* [Passage given]

"""

Does anyone know where Tesla stands with the breaker solution on the HPWC units?

Mine was updated by a ranger about a month ago. Together with the 5.8 update for the car, I'm able to set charging (permanently) at up to 80A. All is now well for me in the HPWC world.

The local service center installed the updated breakers recently in my HPWC. If you have a local service center - call them, otherwise call Ownership.

Same here. Updated about 2 months ago.

No breakers - the update is replacing the 100A fuses with 200A fuses. The SC will send someone out, or you can pick up the fuses and do it yourself.

I picked up the breakers from my local service center and installed them myself. It was easy and spared me the hassle of scheduling a ranger. The entire install took me all of about 8 minutes. The replacement breakers had the same ratings as the fuses already installed in my HPWC but I replaced them anyways, I figure if they burn out I will have spares.

I was shipped an updated HPWC without the breaker issue in mid August. This issue has been resolved for some time now.

I was told by service the breaker issue was only a couple units and has not been a recurrent problem so they are not swapping out units or breakers. Since then I have used 80 amp charging without issues on my 2013 unmodified hpc.


I have had problems charging at 80 amps on HPWC since firmware 5.8 update. It kicks down to 60 amps within moments of starting to charge and gives an error message about extension cord being used or faulty wiring. The HPWC has been working flawlessly since I got the car in September. Anyone else seizing this problem?

My HPWC has been charging at 80A just fine after the latest 5.8.4 update. I would suggest rebooting your center console (press brake, hold both scroll wheels on the steering wheel until the screen resets). You should be back to 80A, but while charging keep an eye on the charging screen and look at your voltage number. Is it bouncing around, low or high?


If you are getting that particular message I would have an electrican check out your house wiring, breaker box and outlet to make sure that you have adequate wiring and that all of the connections are intact and undamaged.

"""

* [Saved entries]
"""

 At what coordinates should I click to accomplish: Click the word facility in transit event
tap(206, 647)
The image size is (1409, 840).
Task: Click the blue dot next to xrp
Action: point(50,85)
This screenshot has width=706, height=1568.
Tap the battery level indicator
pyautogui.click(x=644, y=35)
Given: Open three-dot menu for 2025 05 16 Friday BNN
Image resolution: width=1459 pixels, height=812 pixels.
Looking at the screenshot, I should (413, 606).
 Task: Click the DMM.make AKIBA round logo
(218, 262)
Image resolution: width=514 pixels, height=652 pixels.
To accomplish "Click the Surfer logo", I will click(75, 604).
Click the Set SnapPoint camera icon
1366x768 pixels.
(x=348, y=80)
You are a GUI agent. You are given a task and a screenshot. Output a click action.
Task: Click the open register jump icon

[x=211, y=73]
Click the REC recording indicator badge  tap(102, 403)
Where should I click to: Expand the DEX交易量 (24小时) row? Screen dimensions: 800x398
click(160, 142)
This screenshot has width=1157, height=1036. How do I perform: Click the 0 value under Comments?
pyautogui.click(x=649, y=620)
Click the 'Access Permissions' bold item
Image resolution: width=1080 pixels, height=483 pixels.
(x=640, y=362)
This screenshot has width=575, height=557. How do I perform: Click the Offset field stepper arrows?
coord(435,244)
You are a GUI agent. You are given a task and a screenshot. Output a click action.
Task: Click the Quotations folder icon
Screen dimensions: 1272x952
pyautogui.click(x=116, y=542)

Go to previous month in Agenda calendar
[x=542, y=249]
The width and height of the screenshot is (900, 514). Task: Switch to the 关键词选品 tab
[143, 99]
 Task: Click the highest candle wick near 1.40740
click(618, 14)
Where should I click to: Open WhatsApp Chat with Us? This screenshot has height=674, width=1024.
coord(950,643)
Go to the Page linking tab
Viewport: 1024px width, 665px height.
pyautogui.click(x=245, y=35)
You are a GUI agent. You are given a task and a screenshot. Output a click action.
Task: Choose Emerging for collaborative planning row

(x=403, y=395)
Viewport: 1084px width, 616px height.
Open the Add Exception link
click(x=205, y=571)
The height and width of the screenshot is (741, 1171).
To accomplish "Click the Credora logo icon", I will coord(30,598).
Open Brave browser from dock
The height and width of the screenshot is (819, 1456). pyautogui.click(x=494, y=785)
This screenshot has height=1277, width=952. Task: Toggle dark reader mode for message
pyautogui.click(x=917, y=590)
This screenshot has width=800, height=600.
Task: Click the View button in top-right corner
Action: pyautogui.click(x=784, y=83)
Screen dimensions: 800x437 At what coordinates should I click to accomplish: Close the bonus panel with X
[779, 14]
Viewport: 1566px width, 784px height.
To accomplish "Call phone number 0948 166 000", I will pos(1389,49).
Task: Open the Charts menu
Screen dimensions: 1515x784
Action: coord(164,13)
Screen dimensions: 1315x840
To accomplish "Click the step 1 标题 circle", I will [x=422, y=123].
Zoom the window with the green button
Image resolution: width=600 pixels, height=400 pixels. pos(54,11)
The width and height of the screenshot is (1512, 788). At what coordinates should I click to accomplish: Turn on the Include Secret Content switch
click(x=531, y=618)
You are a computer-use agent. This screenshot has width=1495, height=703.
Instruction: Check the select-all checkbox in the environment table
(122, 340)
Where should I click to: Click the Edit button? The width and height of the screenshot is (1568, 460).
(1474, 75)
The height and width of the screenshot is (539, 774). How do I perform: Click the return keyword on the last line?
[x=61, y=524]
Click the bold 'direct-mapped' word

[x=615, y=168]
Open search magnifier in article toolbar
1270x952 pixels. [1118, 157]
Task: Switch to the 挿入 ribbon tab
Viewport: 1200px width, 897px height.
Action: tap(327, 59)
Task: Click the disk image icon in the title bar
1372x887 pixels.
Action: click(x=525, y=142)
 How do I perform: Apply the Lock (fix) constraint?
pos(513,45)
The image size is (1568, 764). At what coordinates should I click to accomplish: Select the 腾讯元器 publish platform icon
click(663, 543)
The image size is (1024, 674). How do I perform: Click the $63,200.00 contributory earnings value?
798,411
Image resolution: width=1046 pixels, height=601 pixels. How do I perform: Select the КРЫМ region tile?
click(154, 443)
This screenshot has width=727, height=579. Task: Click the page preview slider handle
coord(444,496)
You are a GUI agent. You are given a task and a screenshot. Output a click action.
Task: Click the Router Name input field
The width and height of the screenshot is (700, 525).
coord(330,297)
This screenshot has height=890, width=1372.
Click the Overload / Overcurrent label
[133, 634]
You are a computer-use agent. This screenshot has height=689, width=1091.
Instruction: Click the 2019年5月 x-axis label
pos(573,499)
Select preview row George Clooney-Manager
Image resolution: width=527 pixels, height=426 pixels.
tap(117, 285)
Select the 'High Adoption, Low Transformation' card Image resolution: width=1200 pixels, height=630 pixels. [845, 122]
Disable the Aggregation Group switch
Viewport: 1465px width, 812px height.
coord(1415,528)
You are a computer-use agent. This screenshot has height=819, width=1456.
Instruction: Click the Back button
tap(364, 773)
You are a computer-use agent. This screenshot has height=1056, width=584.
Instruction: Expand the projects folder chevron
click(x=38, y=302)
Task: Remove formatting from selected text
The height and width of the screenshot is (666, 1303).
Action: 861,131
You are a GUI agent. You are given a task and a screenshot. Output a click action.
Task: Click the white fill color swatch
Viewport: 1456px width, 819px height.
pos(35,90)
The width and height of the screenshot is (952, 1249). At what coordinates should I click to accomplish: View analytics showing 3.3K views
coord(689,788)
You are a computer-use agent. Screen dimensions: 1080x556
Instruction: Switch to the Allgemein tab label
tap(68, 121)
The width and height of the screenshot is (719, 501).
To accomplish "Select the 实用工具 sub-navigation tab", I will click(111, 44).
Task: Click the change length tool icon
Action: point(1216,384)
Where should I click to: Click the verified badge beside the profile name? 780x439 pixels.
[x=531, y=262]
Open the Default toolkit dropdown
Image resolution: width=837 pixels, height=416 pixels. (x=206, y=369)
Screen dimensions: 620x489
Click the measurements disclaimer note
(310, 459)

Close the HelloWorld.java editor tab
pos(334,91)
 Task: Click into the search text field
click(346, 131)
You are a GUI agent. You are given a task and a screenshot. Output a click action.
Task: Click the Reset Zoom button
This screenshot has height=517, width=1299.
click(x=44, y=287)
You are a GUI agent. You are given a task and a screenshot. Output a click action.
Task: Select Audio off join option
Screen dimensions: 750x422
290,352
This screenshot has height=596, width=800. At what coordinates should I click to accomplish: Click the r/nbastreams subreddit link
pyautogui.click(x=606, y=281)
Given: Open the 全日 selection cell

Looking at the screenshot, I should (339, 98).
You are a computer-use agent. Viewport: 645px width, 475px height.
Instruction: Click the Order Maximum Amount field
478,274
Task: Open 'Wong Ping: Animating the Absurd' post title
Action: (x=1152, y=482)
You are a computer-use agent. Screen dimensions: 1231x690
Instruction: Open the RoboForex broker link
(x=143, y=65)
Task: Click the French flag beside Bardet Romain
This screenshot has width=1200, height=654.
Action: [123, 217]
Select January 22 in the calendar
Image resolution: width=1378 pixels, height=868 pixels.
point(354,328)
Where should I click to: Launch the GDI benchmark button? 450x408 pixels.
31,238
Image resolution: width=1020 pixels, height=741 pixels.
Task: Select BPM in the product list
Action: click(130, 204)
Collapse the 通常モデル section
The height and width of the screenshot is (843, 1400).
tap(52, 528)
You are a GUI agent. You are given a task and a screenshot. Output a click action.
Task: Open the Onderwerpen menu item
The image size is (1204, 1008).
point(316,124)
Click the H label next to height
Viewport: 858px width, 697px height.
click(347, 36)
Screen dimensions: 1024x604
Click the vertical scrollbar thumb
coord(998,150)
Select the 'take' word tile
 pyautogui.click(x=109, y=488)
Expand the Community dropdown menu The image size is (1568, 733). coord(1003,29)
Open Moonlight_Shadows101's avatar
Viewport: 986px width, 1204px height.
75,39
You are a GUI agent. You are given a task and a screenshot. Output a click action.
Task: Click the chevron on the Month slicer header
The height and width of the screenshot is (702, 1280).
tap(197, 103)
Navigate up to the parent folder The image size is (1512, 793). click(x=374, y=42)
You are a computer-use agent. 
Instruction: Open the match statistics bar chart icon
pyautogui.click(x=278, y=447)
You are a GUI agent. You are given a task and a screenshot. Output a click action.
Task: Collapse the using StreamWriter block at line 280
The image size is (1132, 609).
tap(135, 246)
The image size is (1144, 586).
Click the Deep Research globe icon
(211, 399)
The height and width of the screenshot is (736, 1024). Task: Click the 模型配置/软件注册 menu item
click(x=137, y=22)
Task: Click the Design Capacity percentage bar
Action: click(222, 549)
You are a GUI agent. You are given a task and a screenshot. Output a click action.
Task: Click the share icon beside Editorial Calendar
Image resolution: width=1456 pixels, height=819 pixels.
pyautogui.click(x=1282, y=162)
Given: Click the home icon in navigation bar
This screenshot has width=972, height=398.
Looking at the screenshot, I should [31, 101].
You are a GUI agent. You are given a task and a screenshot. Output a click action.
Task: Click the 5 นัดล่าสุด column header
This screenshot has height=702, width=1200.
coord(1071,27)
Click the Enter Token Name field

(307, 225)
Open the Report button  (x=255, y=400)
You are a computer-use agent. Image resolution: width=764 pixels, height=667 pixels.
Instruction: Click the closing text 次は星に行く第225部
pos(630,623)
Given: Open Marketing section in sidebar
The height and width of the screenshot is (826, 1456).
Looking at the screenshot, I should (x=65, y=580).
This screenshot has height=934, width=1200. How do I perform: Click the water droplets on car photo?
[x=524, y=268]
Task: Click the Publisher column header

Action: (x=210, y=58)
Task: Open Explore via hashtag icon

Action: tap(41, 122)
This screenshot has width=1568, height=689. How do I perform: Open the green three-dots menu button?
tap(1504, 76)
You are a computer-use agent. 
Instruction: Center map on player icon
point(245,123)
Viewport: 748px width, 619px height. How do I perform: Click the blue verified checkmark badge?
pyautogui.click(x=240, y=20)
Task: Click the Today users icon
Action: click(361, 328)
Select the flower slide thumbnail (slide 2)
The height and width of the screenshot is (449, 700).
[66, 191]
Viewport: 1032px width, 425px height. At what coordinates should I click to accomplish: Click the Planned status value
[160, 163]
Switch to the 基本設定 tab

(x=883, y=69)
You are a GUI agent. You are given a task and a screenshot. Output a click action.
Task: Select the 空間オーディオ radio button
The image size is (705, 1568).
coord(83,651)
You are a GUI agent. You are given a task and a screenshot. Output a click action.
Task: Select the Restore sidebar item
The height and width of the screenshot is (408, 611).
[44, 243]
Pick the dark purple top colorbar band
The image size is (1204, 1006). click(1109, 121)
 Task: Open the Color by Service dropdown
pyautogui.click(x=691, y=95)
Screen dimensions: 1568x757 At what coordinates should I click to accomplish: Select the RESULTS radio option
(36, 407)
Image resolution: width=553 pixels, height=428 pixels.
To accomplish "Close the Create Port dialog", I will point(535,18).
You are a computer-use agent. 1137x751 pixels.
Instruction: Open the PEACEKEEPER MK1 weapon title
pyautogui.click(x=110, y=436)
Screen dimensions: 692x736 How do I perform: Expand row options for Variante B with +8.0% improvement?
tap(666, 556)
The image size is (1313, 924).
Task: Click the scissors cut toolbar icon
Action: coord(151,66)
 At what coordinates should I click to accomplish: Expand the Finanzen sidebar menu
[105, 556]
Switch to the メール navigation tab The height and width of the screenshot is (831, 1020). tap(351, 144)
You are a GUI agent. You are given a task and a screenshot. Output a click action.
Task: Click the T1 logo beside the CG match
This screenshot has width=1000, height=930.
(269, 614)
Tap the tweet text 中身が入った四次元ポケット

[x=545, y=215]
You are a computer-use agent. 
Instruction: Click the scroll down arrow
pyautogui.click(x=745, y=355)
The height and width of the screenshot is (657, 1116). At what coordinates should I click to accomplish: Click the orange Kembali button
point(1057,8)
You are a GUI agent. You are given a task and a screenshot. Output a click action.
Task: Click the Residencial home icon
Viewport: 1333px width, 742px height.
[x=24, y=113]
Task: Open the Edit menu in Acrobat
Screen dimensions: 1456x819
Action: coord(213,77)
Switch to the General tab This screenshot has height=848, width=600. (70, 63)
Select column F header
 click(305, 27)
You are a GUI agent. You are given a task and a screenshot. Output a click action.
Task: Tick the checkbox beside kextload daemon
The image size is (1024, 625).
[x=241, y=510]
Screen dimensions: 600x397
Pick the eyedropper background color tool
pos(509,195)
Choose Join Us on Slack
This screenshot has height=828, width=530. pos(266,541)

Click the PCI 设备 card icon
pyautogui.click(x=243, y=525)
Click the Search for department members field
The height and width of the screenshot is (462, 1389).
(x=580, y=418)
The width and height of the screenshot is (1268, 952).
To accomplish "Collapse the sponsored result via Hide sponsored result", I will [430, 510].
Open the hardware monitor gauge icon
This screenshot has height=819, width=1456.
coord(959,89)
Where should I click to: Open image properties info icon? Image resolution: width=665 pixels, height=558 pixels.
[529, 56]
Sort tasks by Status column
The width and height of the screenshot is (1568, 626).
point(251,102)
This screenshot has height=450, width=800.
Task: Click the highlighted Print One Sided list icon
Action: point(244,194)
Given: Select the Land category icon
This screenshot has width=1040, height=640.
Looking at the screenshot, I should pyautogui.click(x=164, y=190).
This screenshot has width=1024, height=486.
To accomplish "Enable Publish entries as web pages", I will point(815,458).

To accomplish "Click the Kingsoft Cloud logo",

"""

* [Work instructions]
1. In the HPWC charging thread, how long did the self-installation of the replacement breakers take the poster who picked them up from the local service center?
2. Pick up the HPWC charging thread after its final post and continue it.

* [Responses per task]
1. About 8 minutes.

2.
The message that your car created was was different if you had the old fuses that were in the old HPWC. It automatically lowered the setting to 60A and told you that it was lowering the amperage because of the HPWC. There was no message about extension cords or the like.

There never was a HPWC breaker issue that needed updating to my knowledge. Newer units that were send out since about last April or May had the new fuses. I had my fuses replaced back then since I had one of the very first HPWCs.

Interesting data guys. I have been in touch with the electrician that installed my HPWC and replaced the main panel at my house the same time. I will try rebooting and see what happens.


200 amp fuses? Seems dangerous on a 100 amp circuit.

I'm getting the same message "extension cord ...." and being dropped to 60 amps. Took the Fluke out and made measurements. The majority of the drop occurs at the service panel bus bar just below the meter. Didn't measure other side of meter. Not much drop from Service panel to 100 amp cutoff or car. Maybe 1 1/2 to 2 volts.
I have a 200 amp service but it is appears that the city isn't providing me with the ability to pull the needed current.
As one would expect with the service panel drop in voltage the wall outlets also drop accordingly.
I understand that there are taps on the Transformer to set voltage to the houses it feeds. Before the transformer the utility is supposed to adjust for added load and doesn't appear to be doing that.

The car measures the voltage at no load and with a load and uses that data to imply the line resistance.

A very long or undersized service feed could trigger the car's protection mode. Alternately, corroded connections could be causing excessive resistance at the meter, the panel, or the service connection. Ideally, voltage should be measured at the service connection before the meter to determine whether it is a power company issue or your wiring problem.


As an engineer I got that on the implied high resistance from the car. It's pretty smart how they ramp up the current slowly while checking the voltage. I am also assuming by doing that it may give the utility company the ability to provide for extended draw of a higher load. The transformer is no in my back yard I need to look at how many poles away.
I did get a new meter a couple of years ago and the service panel was replaced when I upgraded in 2008 from 100 amps to 200 amps. The city later ran new wire down from the pole to the house. No longer using the 3 separated wires but in a twisted mode now. I figured for common mode rejection.
Not sure how to measure on roof. I need to look but I think they have the connections covered.
The first day I charged my voltage dropped down to 223 and car switched to 60 amps. I was able to at that time increment the amps at car in 1 amp increments. Instead of a linear slope at 60 amps it was 229 and around 65 amps 223. It was as if the service had no more juice to provide and voltage plummeted.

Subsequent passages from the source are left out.